Marc Dugain nous plonge donc dans un roman d'anticipation fondé sur le transhumanisme, un homme augmenté par la technique. Comme tous les romans d'anticipation, il ne parle pas tant du futur que du présent et livre plusieurs réflexions glaçantes sur ce vers quoi nous nous dirigeons, livrant au passage quelques analyses de notre époque. D'ailleurs, la chef d'entreprise philanthrope, n'est pas sans rappeler le destin d'Elizabeth Holmes, qui promettait en 2014 l'accès au soin et aux données de soin pour tous, et qui avait gravi les sommets, avant que le subterfuge soit dévoilé.

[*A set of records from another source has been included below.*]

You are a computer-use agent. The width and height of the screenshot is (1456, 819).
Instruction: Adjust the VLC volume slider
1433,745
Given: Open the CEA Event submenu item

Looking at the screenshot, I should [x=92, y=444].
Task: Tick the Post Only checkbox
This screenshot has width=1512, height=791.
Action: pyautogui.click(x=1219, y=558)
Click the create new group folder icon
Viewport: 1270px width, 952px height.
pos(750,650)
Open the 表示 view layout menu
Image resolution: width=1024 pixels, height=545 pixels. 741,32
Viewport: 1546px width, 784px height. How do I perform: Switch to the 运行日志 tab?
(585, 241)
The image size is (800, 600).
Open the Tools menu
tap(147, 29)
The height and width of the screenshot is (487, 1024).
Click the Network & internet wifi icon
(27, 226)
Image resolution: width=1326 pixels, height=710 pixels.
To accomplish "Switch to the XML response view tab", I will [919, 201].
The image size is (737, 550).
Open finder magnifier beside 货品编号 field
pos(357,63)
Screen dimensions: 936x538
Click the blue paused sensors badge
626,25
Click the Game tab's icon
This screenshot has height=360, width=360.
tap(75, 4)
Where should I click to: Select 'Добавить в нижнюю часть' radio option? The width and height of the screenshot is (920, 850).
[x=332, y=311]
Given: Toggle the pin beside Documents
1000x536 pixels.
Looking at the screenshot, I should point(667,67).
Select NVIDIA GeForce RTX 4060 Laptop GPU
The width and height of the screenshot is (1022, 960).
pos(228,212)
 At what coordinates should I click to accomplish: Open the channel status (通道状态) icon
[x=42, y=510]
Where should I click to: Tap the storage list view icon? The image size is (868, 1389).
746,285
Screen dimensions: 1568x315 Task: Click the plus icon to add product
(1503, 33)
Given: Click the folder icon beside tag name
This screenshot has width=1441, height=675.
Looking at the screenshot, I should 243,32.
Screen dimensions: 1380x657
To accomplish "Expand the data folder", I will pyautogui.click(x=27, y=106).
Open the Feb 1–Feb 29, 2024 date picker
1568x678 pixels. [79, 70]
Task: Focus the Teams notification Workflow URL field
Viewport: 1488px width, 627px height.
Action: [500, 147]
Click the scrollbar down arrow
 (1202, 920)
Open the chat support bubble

Mais le roman est actuel, pas seulement sur ce point.
Sur Trump :
Les signes annonciateurs de la catastrophe sont tangibles mais Trump ne veut rien savoir, il a converti son égoïsme foncier en doctrine politique, le moi d’abord, l’Amerique d’abord, qu’il claironne comme une rengaine de sénile qui s’accroche à quelques idiomes devant l’évaporation définitive de son vocabulaire.
Sur le populisme :
Ce qu’on a appelé alors le « populisme » était une façon très pernicieuse de répondre au mécontentement du peuple sans jamais toucher aux origines de celui-ci. Le populisme, selon lui, « c’est faire rentrer une population dans un stade de nuit, mettre une lumière éblouissante sur une partie des gens présents en les traitant de voleurs pendant que dans l’obscurité profonde une bande discrète s’emploie à faire les poches de ceux qui fixent la lumière en hurlant, en invectivant les boucs-émissaires aveuglés par les projecteurs.
Sur les GAFAM :
Mais voyez Google, aujourd’hui, ce n’est plus une entreprise américaine même gigantesque, c’est un État, auprès duquel d’autres États diligentent des ambassadeurs.(....) Vous ne pouvez pas gagner une élection sans eux, vous ne pouvez pas gouverner sans eux.
Sur la France :
J’avais oublié cette manie qu’ont les Françaises d’embrasser les gens qui ne sont pas leurs intimes. En revanche, l’habitude des passe-droits n’avait pas disparu et nombreux sont ceux qui vinrent me faire leur cour en espérant être pistonnés pour le programme Endless, me déroulant discrètement à l’oreille les raisons qu’ils avaient d’être retenus et de passer en premier. Pour le reste ils me parurent comme je les avais laissés en quittant la France, tous ces courtisans, puissamment démodés, d’un égoïsme aussi farouchement préserver que leurs plus beaux monuments, maniant le double langage et la fausse générosité avec un naturel déconcertant.
Sur nos démocraties :
Qu’est ce que vous entendez par démocratie ? Se faire élire à intervalle régulier par des électeurs manipulés par les acteurs du numérique qui choisissent le candidat le plus à même de servir leurs intérêts ? Gouverner ensuite au service de ces mêmes acteurs et de bien d’autres lobbies qui se considèrent chez eux dans les allées du pouvoir ?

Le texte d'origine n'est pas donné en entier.